Sen. Katie Britt

Sen. Katie Britt (R-Ala.) delivers the GOP's response to President Joe Biden's State of the Union address on March 7, 2023.

(Photo: PBS/Screengrab)

'Handmaid's Tale Coming to Life': Katie Britt's SOTU Response Sparks Alarm

"As someone who covers the far-right and the Christian nationalist movement, Sen. Katie Britt's speech was the closest thing to porn they'll consume," wrote one journalist.

Republican Sen. Katie Britt of Alabama delivered her party's official response to President Joe Biden's State of the Union on Thursday night and offered viewers a horrifying glimpse of the far-right Christian nationalism now embedded in the GOP, which has succumbed fully to Donald Trump's fascist vision for the country.

Speaking in hushed tones and intermittently flashing a menacing smile, Britt—the former CEO of an Alabama corporate lobbying organization and the wife of a lobbyist—said from the comfort of her posh kitchen inside her 6,000-square-foot mansion that she understands and sympathizes with "what real families are facing."

Britt, who has been floated as a possible 2024 running mate for former President Donald Trump, characterized the GOP as the "party of hardworking parents and families"—neglecting to mention the trillions of dollars in tax breaks the party has funneled to the rich and large corporations in recent years while opposing programs such as the expanded child tax credit, which briefly slashed U.S. child poverty in half.

"Growing up sweeping the floor at my dad's hardware store and cleaning the bathroom at my mom's dance studio, I never could have imagined what my story would entail," said Britt. "To think what the American Dream can do across just one generation, in just one lifetime, is truly breathtaking. But right now, the American Dream has turned into a nightmare for so many families."

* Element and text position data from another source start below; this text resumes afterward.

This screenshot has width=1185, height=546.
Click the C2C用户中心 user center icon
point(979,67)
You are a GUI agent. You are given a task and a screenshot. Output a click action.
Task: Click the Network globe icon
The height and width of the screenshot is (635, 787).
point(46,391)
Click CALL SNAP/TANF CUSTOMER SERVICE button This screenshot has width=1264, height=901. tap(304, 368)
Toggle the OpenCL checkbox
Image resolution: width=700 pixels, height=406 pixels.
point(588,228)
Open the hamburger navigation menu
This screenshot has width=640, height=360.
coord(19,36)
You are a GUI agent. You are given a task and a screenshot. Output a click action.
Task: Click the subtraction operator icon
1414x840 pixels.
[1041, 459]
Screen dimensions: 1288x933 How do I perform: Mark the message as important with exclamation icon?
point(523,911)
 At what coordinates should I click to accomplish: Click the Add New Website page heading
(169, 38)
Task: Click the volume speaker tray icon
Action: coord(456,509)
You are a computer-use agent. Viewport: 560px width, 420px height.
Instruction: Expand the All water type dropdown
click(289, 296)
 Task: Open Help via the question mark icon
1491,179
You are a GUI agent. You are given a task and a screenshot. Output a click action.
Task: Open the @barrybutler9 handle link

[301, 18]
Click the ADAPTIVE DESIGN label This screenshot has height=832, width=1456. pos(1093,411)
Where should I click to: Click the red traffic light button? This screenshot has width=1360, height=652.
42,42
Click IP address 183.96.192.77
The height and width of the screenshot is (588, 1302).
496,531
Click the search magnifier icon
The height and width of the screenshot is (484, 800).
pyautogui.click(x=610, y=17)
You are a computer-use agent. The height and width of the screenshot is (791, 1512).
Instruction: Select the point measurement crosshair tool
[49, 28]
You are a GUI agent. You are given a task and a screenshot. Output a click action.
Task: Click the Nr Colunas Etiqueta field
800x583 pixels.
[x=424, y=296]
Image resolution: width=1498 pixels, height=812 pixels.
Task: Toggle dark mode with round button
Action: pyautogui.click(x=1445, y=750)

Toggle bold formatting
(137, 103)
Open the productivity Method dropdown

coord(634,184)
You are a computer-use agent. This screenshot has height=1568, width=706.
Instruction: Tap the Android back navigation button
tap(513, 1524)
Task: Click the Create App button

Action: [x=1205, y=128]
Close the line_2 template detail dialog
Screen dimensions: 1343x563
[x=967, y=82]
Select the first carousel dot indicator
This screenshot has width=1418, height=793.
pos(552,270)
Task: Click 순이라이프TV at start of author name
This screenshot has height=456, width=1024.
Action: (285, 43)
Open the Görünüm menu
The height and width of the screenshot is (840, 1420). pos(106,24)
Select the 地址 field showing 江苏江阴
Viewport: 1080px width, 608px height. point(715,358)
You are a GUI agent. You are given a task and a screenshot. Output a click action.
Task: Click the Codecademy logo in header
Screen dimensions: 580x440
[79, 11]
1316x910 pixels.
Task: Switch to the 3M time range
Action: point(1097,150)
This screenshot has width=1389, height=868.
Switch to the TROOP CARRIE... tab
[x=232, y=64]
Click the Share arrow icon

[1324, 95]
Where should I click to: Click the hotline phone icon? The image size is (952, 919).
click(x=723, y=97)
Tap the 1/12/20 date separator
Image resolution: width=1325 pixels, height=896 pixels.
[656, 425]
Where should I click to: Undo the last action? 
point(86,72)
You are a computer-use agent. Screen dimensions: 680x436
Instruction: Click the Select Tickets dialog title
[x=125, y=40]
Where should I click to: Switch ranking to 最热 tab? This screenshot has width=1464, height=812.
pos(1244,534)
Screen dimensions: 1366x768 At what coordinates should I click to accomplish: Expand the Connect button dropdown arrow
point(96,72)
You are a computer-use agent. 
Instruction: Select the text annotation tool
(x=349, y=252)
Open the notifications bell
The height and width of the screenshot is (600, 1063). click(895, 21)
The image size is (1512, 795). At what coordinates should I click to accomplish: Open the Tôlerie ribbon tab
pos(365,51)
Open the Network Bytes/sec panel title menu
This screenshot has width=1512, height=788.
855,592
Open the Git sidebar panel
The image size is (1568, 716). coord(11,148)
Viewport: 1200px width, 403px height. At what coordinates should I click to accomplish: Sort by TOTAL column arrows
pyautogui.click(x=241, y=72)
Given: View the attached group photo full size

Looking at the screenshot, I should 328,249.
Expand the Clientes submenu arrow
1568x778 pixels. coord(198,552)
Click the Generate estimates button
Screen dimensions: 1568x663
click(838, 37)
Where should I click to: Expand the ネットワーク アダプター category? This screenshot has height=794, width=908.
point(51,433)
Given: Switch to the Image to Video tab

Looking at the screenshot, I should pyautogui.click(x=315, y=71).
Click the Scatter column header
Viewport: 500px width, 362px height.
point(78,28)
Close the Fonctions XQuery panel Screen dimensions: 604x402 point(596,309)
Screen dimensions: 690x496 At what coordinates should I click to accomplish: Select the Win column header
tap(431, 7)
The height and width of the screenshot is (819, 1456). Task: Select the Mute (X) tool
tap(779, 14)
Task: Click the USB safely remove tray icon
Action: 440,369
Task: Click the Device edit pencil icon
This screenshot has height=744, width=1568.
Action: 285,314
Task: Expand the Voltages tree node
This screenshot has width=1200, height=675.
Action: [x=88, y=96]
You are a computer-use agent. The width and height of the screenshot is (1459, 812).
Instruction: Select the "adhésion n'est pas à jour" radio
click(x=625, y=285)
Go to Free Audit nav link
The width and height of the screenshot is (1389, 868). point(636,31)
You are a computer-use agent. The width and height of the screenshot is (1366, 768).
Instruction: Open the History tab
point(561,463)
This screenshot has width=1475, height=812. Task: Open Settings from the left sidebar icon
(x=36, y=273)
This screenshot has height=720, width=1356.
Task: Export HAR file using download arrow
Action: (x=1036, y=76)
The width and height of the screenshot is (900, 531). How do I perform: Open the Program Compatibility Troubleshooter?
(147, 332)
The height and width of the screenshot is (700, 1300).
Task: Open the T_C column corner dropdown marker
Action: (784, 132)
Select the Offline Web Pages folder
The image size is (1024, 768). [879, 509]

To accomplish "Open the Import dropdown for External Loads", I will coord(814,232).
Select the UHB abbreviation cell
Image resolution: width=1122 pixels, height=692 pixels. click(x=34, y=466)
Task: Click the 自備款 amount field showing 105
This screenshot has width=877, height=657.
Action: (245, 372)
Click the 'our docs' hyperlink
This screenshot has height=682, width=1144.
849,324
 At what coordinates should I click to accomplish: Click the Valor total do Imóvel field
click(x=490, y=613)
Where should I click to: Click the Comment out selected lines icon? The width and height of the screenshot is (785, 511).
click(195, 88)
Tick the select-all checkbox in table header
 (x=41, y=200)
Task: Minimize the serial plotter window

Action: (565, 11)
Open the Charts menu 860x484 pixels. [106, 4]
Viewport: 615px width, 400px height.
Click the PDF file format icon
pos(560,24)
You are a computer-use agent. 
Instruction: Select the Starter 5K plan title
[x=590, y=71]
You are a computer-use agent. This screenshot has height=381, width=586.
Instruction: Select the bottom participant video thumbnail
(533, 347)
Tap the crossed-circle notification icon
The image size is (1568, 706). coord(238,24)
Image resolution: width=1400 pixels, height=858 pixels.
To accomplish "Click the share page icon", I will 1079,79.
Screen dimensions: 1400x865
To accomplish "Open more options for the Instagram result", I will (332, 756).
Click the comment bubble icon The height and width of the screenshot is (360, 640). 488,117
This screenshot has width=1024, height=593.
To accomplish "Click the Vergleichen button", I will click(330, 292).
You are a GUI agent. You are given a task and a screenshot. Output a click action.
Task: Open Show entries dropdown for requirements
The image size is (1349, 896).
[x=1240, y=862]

The 42-year-old freshman senator devoted much of her speech to fearmongering over the "crisis at our southern border" that Biden has purportedly "invited," recounting gruesome stories of crimes committed by undocumented immigrants and cartels. Trump and other far-right Republicans frequently use such stories to broadly demonize immigrants and justify inhumane crackdowns on asylum seekers.

"As someone who covers the far-right and the Christian nationalist movement, Sen. Katie Britt's speech was the closest thing to porn they'll consume," wrote photojournalist Zach D. Roberts. "It wasn't for you, or me. That said, I highly recommend that you watch it, as detestable as it was."

The Republican senator's theatrical, and sometimes comically bizarre, performance drew widespread mockery on social media.

At one point in Britt's speech, someone edited her Wikipedia page to say she is "a member of The Handmaid's Tale and not one of the good ones"—a reference to the dystopian novel by Margaret Atwood that inspired the popular television series by the same name.

Many compared Britt to Serena Waterford, the novel and show's leading female villain.

"Seriously, the Katie Britt response is scary as shit. This is like a sci-fi movie," wroteDaily Beast columnist David Rothkopf. "This is Handmaid's Tale coming to life."

As New York magazine's Ed Kilgore noted, the substance of Britt's speech "was right from the Donald Trump American Carnage repertoire, treating the condition of the country as a vast hellscape of rampaging immigrants, blighted communities, and terrified, impoverished families."

Britt's claim that she and other Republicans are "fighting for" a "brighter" future for such communities and families is belied by the party's commitment to environmental degradation, privatized healthcare and education, Social Security cuts, and draconian rollbacks of fundamental freedoms, including abortion rights.

As The 19th's Mel Leonor Barclay reported in the wake of Britt's speech, the senator—an outspoken abortion opponent—"ran as a Christian conservative and during her campaign supported Alabama's version of Florida's 'Don't Say Gay' bill, arguing that 'we need to get God back in our classrooms.'"

"She is part of a cadre of young Republicans closely aligned with Trump—he called Britt a 'fearless America First Warrior,'" Barclay added. "Britt is one of dozens of Republicans who didn't respond to a request for comment and repeated follow-ups from The 19th sent to every sitting member of Congress about where they stood on childcare policy."